2. **Weight is important:** Heavier particles move slower, just like it's harder to push a heavy box than a light one!

Since the problem says both N2 and O2 are at the *same temperature*, we don't have to worry about temperature making a difference. We only need to think about how heavy they are!

**Step 1: Figure out how heavy N2 and O2 are.**
* **N2:** It's made of two Nitrogen atoms. Each Nitrogen atom weighs about 14 "units" (think of these as standard little weight measures). So, N2 weighs 14 + 14 = 28 "units".
* **O2:** It's made of two Oxygen atoms. Each Oxygen atom weighs about 16 "units". So, O2 weighs 16 + 16 = 32 "units".

So, O2 is a bit heavier than N2. This means O2 will move a bit slower than N2.

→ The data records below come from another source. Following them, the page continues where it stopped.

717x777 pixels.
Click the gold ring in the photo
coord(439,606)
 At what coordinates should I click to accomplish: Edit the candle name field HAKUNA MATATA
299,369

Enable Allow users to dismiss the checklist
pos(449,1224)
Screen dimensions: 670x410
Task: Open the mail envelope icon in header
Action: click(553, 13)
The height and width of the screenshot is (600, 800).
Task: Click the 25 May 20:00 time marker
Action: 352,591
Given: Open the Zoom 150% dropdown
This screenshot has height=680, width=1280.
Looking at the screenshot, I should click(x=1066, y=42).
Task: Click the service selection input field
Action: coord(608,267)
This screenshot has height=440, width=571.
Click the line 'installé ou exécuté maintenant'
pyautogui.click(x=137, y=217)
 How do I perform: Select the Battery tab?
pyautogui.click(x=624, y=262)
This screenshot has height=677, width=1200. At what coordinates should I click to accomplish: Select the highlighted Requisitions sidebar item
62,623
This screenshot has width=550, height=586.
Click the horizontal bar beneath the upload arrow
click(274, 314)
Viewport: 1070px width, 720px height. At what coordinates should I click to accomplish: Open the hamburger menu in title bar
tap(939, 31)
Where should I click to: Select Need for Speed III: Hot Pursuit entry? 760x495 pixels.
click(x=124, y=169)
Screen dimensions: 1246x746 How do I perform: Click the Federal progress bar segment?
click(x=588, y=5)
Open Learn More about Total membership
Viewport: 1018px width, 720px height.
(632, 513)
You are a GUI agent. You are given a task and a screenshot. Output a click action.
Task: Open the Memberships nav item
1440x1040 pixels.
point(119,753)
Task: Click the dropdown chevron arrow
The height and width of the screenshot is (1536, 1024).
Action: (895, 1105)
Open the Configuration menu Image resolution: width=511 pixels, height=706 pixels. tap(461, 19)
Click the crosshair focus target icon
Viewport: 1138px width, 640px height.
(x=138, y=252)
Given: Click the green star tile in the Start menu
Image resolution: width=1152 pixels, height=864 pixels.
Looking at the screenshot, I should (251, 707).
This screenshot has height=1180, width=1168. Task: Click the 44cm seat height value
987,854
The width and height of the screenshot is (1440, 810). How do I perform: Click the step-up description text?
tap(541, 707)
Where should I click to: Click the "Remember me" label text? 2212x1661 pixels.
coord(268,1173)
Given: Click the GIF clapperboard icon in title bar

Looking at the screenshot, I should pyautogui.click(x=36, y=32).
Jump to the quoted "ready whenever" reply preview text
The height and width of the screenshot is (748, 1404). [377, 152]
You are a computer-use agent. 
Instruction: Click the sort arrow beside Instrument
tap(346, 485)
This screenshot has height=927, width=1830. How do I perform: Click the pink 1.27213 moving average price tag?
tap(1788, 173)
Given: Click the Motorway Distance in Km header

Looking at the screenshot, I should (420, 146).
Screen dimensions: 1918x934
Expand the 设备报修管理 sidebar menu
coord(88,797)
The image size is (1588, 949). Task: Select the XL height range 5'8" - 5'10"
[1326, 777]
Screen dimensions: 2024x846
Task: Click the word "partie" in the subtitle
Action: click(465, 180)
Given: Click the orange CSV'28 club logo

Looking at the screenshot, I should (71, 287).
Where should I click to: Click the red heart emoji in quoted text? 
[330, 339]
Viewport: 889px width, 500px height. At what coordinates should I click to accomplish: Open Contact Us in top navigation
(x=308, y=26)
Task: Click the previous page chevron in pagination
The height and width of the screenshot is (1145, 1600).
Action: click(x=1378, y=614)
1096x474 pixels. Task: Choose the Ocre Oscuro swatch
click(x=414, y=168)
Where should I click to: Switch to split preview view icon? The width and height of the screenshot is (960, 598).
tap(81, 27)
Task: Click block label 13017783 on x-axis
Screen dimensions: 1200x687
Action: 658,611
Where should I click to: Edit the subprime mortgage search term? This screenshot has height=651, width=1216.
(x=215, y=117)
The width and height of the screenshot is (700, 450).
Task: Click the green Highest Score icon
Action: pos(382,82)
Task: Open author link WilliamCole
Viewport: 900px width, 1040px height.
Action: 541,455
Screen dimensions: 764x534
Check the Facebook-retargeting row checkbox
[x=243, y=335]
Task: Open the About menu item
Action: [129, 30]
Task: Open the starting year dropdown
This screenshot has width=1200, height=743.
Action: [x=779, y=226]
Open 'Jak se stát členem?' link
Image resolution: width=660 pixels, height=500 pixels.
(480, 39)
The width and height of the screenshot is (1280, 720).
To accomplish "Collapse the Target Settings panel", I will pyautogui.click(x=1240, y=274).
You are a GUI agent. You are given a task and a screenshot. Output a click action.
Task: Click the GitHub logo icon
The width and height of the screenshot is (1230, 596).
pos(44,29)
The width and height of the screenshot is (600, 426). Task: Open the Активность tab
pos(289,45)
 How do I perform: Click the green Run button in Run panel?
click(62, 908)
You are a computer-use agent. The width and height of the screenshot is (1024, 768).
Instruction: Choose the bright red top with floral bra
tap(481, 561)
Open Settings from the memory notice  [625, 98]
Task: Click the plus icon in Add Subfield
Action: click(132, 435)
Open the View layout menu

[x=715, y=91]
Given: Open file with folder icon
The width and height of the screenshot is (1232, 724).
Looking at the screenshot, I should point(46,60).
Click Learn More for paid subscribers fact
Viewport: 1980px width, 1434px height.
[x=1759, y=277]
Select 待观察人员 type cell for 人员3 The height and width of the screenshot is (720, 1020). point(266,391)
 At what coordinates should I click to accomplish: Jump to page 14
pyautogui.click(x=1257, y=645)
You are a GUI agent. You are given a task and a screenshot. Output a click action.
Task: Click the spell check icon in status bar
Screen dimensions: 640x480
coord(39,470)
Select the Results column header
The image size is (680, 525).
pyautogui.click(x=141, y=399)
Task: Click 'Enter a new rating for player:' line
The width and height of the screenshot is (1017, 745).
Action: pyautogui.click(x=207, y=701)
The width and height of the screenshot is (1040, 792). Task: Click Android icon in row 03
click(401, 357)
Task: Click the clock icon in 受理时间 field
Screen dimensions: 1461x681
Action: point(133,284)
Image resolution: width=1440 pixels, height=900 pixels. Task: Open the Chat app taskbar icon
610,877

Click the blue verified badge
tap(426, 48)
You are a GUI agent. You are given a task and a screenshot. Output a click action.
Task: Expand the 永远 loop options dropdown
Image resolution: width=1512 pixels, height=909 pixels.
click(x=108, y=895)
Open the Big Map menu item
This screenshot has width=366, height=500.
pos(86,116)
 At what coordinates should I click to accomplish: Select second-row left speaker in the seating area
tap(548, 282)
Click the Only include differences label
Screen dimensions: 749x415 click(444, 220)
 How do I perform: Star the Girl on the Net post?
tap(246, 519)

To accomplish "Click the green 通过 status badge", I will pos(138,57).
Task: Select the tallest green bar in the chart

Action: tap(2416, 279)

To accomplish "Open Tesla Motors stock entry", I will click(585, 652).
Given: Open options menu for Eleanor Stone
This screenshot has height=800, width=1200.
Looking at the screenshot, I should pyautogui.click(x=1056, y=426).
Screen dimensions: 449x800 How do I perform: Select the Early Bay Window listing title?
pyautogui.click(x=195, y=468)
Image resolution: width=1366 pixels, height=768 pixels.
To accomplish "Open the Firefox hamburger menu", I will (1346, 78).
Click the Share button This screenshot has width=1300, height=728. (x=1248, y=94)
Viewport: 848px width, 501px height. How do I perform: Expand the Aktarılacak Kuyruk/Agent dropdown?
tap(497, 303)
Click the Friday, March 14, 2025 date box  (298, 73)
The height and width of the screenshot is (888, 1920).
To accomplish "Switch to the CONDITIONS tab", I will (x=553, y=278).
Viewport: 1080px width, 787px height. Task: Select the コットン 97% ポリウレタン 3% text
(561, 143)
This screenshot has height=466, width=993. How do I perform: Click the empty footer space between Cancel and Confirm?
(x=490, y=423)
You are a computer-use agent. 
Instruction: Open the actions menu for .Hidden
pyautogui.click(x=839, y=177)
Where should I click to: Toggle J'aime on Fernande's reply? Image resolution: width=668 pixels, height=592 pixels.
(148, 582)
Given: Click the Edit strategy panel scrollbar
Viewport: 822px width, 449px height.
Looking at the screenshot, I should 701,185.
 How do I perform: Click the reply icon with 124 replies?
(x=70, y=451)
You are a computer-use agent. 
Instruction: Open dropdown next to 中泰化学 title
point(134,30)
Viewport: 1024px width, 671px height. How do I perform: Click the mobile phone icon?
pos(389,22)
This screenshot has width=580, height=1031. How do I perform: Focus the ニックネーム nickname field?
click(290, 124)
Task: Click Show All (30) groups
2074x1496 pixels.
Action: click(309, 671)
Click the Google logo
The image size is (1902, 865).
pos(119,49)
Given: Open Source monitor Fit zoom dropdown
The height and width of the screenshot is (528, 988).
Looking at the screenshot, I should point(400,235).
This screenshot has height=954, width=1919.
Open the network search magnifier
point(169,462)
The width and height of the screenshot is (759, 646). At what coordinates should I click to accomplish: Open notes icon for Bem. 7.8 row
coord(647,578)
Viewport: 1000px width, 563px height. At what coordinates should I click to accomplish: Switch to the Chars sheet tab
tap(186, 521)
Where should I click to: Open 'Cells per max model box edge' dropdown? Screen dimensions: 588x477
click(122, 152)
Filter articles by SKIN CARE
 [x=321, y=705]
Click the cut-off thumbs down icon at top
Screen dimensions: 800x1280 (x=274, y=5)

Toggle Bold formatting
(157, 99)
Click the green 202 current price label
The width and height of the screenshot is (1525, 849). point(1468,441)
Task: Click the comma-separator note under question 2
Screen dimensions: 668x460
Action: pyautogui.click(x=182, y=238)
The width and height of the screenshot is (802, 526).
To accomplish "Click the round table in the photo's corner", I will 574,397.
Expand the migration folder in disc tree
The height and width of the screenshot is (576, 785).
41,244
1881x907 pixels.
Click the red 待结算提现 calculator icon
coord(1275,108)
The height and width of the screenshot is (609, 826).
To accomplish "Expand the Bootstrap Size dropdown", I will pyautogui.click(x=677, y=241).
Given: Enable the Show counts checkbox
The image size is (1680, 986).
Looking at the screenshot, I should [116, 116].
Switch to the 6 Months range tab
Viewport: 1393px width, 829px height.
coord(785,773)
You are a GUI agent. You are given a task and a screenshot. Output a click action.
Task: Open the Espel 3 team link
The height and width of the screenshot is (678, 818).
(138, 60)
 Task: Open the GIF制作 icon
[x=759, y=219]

**Step 2: Use the special rule for speed and weight.**
We learned that the speed of gas particles is related to the *square root* of their weight, but in a clever way: the speed is proportional to the *square root of the inverse* of their weight. That means, to find the ratio of their speeds, we take the square root of the ratio of their weights, but we flip the order!

**Step 3: Calculate the ratio!**
We want the ratio of N2's speed to O2's speed.
So, we will take the square root of (Weight of O2 / Weight of N2).

Ratio = $\sqrt{\frac{\text{Weight of O2}}{\text{Weight of N2}}}$
Ratio = $\sqrt{\frac{32}{28}}$

Now, let's make that fraction inside the square root simpler! Both 32 and 28 can be divided by 4.
32 divided by 4 is 8.
28 divided by 4 is 7.

So, the ratio is $\sqrt{\frac{8}{7}}$. That's our answer!

Alternative answer

Answer: The ratio of the RMS speed of N₂ to O₂ is approximately 1.069. Explain
This is a question about how fast tiny gas particles move, which depends on their temperature and how heavy they are. The solving step is:

Hey friend! So, you know how tiny little air particles are always zipping around? Well, how fast they go depends on two main things: how warm it is, and how heavy they are. The warmer it is, the faster they go. And the lighter they are, the faster they go!

We have two kinds of air particles here: Nitrogen (N₂) and Oxygen (O₂). We want to compare their "average" speed, which we call the Root-Mean-Square (RMS) speed.

1. **Check the temperature:** Good news! The problem says both N₂ and O₂ are at the same temperature, 273 Kelvin. This means temperature won't affect their *ratio* of speeds, so we don't even need to use that number for our comparison! It all comes down to how heavy they are.

2. **Figure out their "weights" (molar masses):**
* A single Nitrogen atom (N) weighs about 14 units. Since N₂ has two Nitrogen atoms, its total weight is 2 * 14 = 28 units.
* A single Oxygen atom (O) weighs about 16 units. Since O₂ has two Oxygen atoms, its total weight is 2 * 16 = 32 units.

3. **Compare their speeds:** We learned that the speed is related to the *square root* of the *inverse* of their weight. This means if something is heavier, it moves slower. To find the ratio of N₂'s speed to O₂'s speed, we take the square root of (O₂'s weight divided by N₂'s weight).

Ratio (Speed of N₂ / Speed of O₂) = Square Root (Weight of O₂ / Weight of N₂)
Ratio = √(32 / 28)

4. **Simplify the ratio:**
Ratio = √(8 / 7)

5. **Calculate the final number:**
If you do the math for √(8 / 7), it comes out to be about 1.069.

So, the N₂ molecules are just a little bit faster than the O₂ molecules because they are a little bit lighter!